Book Synopsis New Worlds for All by : Colin G. Calloway

Download or read book New Worlds for All written by Colin G. Calloway and published by JHU Press. This book was released on 2013-10-01 with total page 264 pages. Available in PDF, EPUB and Kindle. Book excerpt: The interactions between Indians and Europeans changed America—and both cultures. Although many Americans consider the establishment of the colonies as the birth of this country, in fact early America existed long before the arrival of the Europeans. From coast to coast, Native Americans had created enduring cultures, and the subsequent European invasion remade much of the land and society. In New Worlds for All, Colin G. Calloway explores the unique and vibrant new cultures that Indians and Europeans forged together in early America. The journey toward this hybrid society kept Europeans' and Indians' lives tightly entwined: living, working, worshiping, traveling, and trading together—as well as fearing, avoiding, despising, and killing one another. In some areas, settlers lived in Indian towns, eating Indian food. In the Mohawk Valley of New York, Europeans tattooed their faces; Indians drank tea. A unique American identity emerged. The second edition of New Worlds for All incorporates fifteen years of additional scholarship on Indian-European relations, such as the role of gender, Indian slavery, relationships with African Americans, and new understandings of frontier society.

Illegal Prayers

Illegal Prayers
Author :
Publisher : Bob Sorge
Total Pages : 84
Release :
ISBN-10 :
ISBN-13 :
Rating : 4/5 ( Downloads)

Book Synopsis Illegal Prayers by : Bob Sorge

Download or read book Illegal Prayers written by Bob Sorge and published by Bob Sorge. This book was released on 2014-11-05 with total page 84 pages. Available in PDF, EPUB and Kindle. Book excerpt: This book explores how Jesus taught us to pray when we need an answer from God right now. There’s a bold way to pray that receives today what God was intending to do tomorrow.

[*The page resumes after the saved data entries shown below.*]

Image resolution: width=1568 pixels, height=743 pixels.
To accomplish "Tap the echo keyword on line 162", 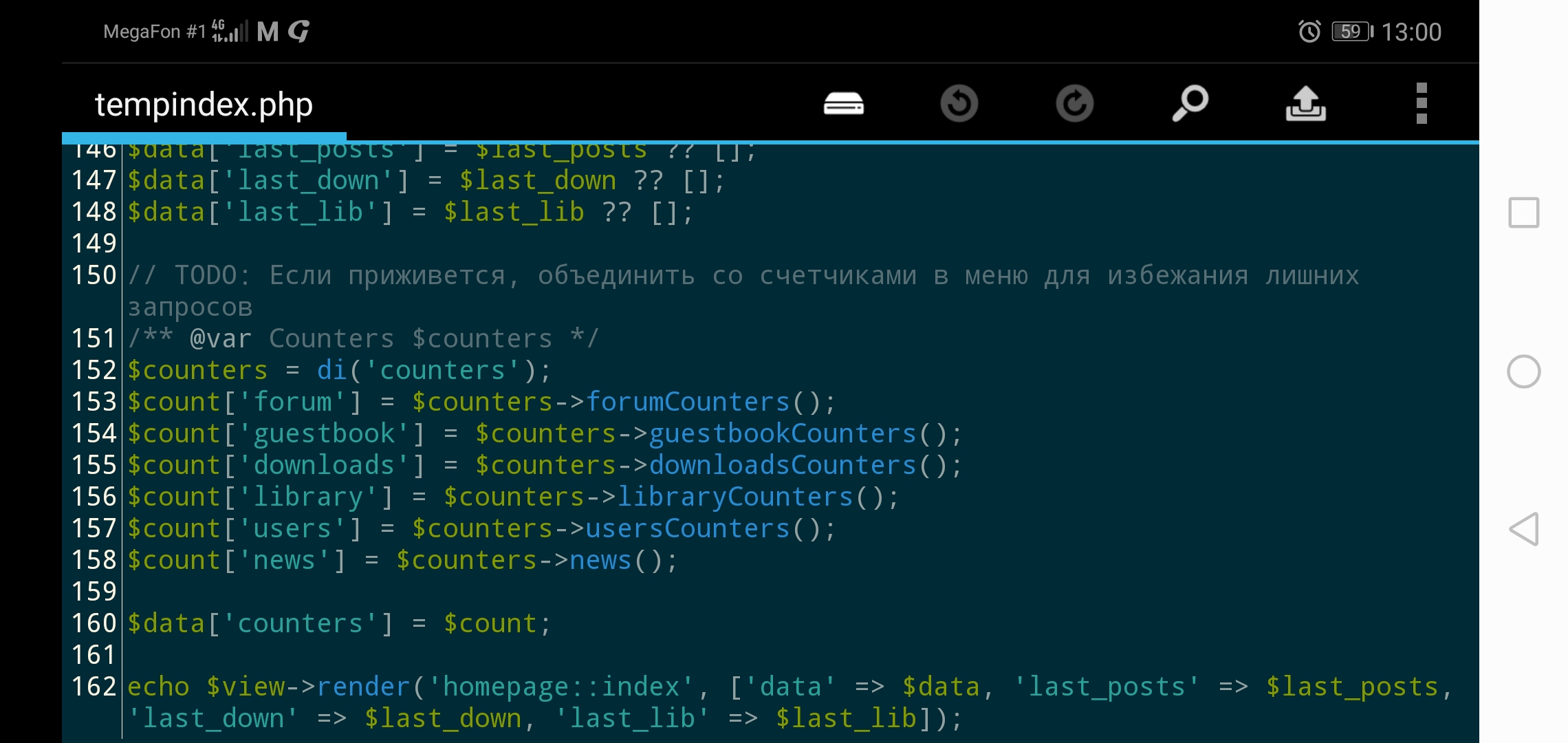I will coord(158,687).
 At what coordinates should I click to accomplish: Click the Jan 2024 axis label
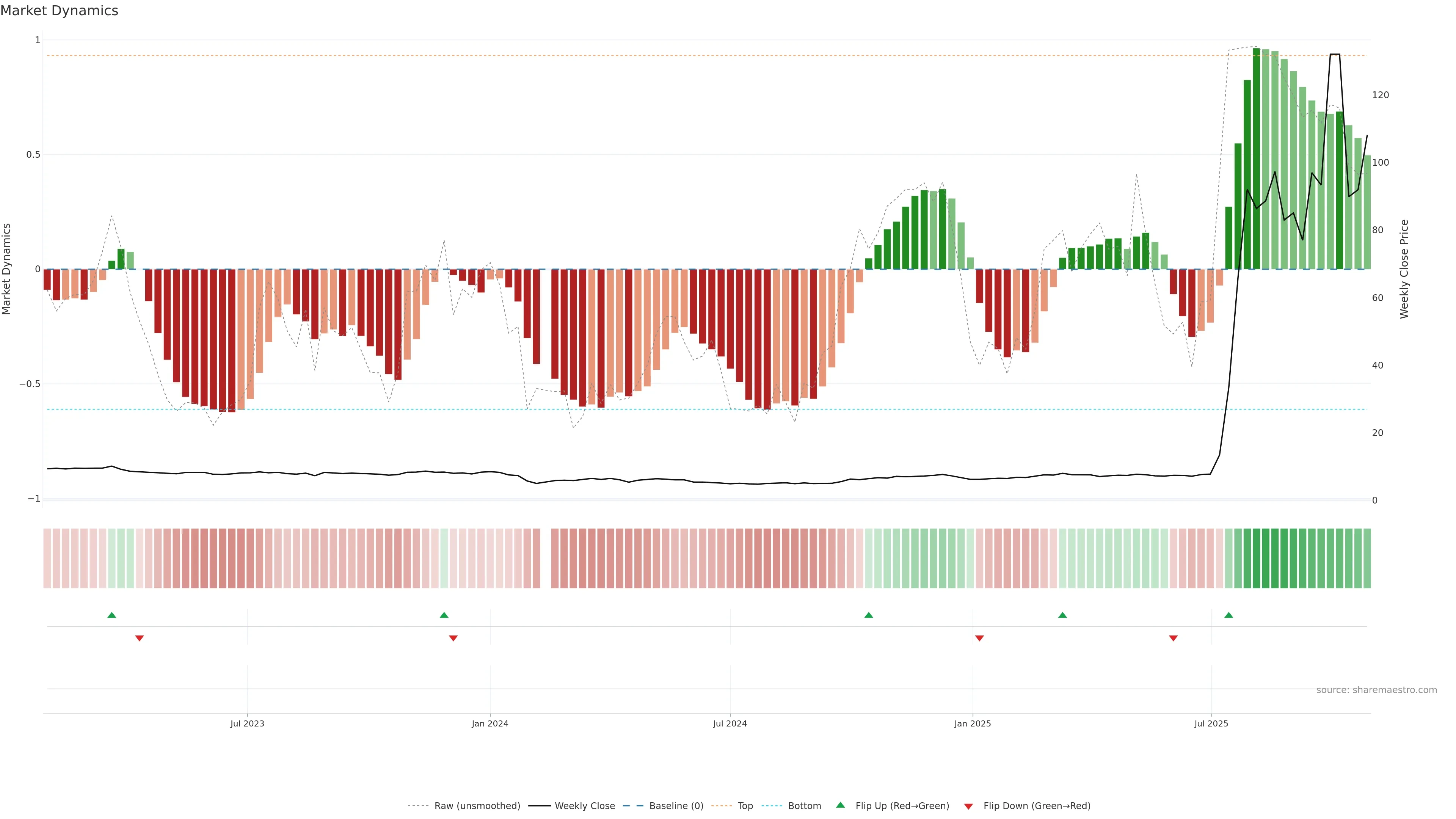(490, 723)
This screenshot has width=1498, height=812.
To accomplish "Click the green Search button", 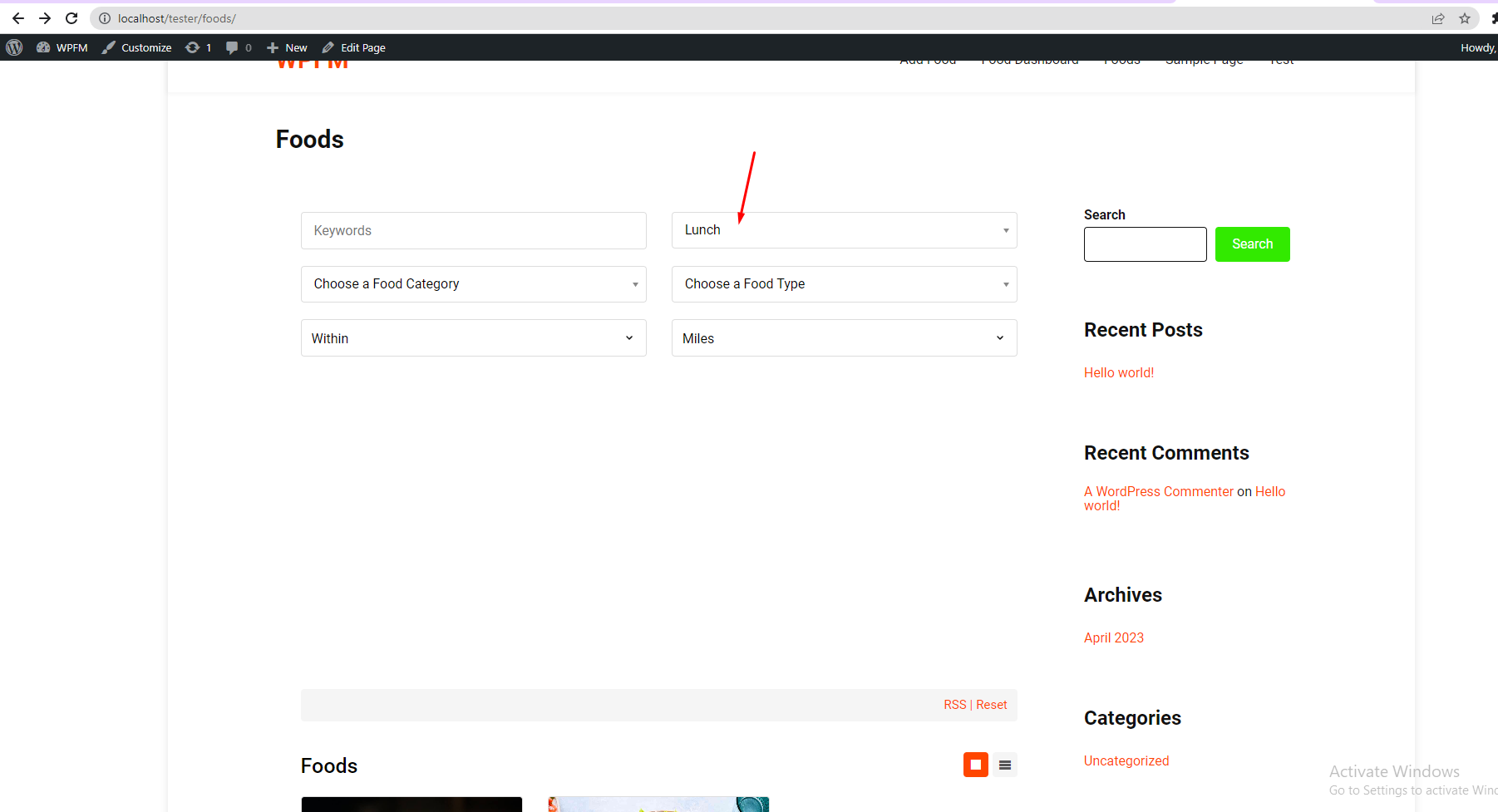I will pos(1252,244).
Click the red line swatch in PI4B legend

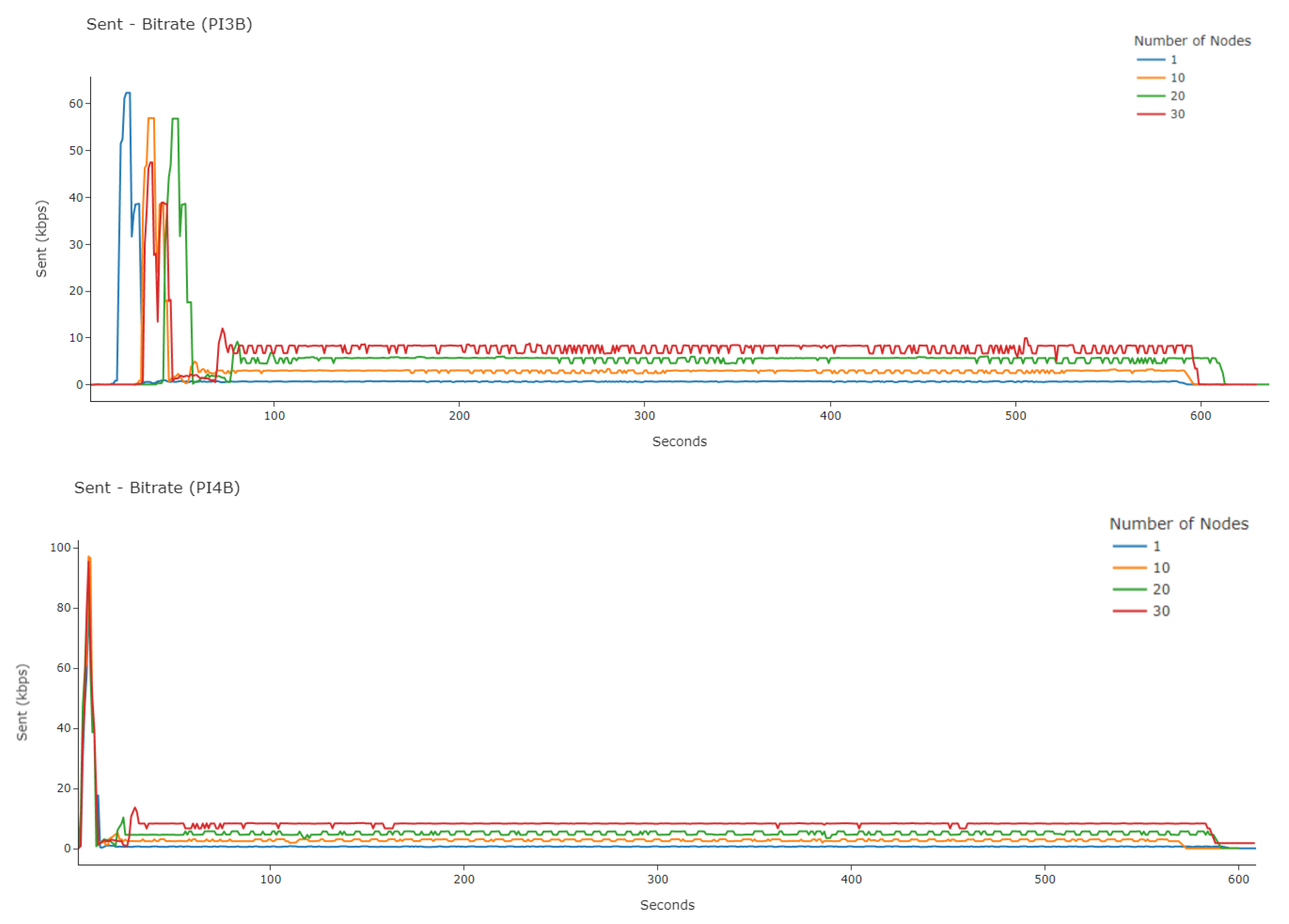(1130, 612)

All you need is a close friendship with God. When you have relational equity with God, you can pray with such audacity that others are like, “You shouldn’t talk to God like that!” But it’s precisely to this kind of illegal praying that Jesus surprisingly invites us. You’re a friend of God—so ditch propriety, forget the rules, throw caution to the wind, and pray illegal prayers.